WHAT THE TASK ASKS -> From the data below, set down exactly the lines between the one holding "Choose the Multiline Text 'A' tool" and the one holding "Task: Expand the", inclusive, and no others.

DATA FOR THE TASK ->
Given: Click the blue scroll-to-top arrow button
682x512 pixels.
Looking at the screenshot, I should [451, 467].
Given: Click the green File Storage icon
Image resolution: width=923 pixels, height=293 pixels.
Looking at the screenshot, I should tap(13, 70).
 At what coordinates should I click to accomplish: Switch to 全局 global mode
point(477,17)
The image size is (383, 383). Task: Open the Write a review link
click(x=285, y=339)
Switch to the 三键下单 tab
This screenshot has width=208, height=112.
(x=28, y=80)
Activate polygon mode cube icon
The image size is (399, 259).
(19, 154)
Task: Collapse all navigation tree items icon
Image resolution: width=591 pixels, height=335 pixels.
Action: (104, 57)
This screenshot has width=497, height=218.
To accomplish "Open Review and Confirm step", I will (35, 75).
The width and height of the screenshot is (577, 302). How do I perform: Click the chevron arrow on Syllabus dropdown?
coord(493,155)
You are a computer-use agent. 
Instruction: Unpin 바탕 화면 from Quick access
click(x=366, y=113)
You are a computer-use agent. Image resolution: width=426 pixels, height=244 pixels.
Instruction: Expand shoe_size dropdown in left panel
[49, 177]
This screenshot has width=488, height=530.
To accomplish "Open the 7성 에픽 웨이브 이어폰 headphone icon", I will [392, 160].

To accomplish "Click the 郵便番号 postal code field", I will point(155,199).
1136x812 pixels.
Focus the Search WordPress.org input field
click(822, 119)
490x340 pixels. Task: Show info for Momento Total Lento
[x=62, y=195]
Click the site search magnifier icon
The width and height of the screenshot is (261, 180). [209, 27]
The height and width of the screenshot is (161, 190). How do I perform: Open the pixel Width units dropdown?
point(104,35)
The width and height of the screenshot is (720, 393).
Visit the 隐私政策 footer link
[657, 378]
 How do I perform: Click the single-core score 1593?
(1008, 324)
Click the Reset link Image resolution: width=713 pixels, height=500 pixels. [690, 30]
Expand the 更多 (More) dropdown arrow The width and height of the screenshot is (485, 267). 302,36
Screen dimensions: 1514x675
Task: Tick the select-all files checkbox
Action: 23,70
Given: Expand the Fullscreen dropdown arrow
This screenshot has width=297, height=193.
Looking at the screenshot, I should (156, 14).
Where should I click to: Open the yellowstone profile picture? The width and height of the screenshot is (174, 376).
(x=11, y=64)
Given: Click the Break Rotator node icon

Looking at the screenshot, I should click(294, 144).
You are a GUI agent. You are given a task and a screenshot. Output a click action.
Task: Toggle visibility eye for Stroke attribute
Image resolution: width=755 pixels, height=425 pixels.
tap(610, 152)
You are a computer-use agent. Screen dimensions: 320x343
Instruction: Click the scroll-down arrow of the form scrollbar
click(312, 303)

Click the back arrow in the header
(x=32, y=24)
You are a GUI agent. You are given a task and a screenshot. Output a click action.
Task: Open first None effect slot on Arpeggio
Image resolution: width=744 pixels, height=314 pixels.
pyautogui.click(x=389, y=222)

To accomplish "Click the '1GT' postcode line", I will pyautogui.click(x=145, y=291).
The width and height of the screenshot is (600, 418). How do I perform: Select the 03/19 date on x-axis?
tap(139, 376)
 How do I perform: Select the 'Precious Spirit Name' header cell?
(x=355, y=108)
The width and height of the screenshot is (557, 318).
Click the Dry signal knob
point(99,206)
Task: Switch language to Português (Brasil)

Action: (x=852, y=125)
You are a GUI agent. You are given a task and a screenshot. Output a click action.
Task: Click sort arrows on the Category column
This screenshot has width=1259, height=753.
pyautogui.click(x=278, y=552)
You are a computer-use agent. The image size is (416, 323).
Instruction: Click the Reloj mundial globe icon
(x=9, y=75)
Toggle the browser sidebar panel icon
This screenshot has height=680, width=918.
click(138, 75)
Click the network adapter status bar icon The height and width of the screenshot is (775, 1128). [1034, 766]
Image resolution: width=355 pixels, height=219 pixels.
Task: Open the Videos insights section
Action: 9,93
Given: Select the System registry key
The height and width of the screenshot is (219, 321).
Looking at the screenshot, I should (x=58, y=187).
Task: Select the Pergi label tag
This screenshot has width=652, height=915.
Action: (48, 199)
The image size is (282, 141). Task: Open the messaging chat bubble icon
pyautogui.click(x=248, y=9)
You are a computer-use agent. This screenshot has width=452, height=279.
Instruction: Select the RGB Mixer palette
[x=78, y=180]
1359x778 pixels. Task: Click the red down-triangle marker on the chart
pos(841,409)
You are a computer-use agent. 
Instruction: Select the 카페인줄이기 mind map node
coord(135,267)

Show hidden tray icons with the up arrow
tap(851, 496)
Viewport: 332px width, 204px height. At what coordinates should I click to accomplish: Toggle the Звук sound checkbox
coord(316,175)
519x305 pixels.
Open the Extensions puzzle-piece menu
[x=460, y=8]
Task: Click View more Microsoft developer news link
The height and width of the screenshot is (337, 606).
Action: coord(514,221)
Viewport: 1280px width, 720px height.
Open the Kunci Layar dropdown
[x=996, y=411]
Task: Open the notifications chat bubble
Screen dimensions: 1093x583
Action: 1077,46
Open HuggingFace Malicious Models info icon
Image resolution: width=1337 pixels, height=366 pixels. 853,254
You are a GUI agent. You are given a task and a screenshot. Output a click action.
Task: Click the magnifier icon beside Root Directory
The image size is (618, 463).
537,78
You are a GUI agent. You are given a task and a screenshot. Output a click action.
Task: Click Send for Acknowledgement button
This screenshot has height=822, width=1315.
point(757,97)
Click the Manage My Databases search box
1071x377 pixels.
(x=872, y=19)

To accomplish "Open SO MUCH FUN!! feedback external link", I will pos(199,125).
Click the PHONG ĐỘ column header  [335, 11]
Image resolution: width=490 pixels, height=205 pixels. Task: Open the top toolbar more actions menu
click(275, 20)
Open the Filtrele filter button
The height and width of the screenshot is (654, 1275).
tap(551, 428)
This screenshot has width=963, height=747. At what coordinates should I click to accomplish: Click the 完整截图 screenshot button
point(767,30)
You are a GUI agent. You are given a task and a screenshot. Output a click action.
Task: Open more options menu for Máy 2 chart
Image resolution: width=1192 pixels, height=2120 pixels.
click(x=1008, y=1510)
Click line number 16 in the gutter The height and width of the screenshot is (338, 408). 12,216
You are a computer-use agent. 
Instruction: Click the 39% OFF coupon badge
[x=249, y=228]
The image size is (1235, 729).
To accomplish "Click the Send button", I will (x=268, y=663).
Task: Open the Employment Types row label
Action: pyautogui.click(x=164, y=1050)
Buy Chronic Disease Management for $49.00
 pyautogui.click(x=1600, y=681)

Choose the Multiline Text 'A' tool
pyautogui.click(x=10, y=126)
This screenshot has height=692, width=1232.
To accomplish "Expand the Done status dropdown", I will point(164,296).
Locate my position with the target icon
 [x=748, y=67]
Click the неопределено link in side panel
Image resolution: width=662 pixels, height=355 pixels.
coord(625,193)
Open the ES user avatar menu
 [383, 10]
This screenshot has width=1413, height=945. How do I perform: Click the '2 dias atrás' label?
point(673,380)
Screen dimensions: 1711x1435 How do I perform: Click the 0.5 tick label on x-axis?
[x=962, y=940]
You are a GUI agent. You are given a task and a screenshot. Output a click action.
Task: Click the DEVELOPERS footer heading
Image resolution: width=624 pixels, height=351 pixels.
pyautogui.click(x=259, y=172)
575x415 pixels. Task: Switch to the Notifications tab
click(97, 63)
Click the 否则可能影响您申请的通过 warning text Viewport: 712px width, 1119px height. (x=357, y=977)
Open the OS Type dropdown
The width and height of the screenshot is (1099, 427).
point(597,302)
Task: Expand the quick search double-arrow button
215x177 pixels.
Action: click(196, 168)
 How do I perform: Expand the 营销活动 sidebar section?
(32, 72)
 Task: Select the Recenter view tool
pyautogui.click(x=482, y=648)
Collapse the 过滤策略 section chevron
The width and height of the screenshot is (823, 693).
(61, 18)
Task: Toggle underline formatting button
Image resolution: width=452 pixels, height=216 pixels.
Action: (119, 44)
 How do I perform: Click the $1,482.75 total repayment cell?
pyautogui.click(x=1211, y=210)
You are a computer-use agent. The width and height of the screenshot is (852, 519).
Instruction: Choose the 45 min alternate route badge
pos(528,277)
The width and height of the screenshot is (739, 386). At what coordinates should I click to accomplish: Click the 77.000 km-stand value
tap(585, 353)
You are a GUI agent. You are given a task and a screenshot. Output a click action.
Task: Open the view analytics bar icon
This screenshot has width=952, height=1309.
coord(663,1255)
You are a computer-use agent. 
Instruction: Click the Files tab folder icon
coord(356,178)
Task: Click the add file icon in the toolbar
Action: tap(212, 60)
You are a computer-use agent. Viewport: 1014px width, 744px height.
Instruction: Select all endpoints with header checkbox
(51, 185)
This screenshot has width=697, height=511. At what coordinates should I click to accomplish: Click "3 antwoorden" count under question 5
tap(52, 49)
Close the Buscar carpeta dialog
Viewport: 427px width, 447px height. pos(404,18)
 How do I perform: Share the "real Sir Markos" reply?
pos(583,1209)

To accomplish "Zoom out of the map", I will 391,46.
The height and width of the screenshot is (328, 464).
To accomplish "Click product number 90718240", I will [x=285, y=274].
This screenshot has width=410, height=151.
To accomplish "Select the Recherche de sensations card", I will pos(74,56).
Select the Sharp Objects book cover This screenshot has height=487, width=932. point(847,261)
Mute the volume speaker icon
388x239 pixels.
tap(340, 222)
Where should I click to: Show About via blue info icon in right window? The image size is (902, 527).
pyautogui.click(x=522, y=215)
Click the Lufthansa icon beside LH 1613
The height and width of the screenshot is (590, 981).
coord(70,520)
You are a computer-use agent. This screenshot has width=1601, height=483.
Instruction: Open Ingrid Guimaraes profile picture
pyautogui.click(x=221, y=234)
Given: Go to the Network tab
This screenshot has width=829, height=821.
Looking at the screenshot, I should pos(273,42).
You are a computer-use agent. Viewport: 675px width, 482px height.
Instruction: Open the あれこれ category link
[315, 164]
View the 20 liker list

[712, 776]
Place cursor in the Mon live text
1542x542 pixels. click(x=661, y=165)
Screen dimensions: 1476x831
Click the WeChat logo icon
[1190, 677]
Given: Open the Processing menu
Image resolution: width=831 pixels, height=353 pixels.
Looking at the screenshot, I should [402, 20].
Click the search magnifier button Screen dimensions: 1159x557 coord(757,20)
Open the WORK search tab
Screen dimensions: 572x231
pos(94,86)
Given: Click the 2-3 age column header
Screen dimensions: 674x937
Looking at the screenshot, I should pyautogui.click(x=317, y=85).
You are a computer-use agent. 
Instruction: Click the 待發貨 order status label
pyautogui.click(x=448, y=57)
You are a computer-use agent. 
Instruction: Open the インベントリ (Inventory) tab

ANSWER SECTION ->
Choose the Multiline Text 'A' tool
pyautogui.click(x=10, y=126)
This screenshot has height=692, width=1232.
To accomplish "Expand the Done status dropdown", I will point(164,296).
Locate my position with the target icon
 [x=748, y=67]
Click the неопределено link in side panel
Image resolution: width=662 pixels, height=355 pixels.
coord(625,193)
Open the ES user avatar menu
 [383, 10]
This screenshot has width=1413, height=945. How do I perform: Click the '2 dias atrás' label?
point(673,380)
Screen dimensions: 1711x1435 How do I perform: Click the 0.5 tick label on x-axis?
[x=962, y=940]
You are a GUI agent. You are given a task and a screenshot. Output a click action.
Task: Click the DEVELOPERS footer heading
Image resolution: width=624 pixels, height=351 pixels.
pyautogui.click(x=259, y=172)
575x415 pixels. Task: Switch to the Notifications tab
click(97, 63)
Click the 否则可能影响您申请的通过 warning text Viewport: 712px width, 1119px height. (x=357, y=977)
Open the OS Type dropdown
The width and height of the screenshot is (1099, 427).
point(597,302)
Task: Expand the quick search double-arrow button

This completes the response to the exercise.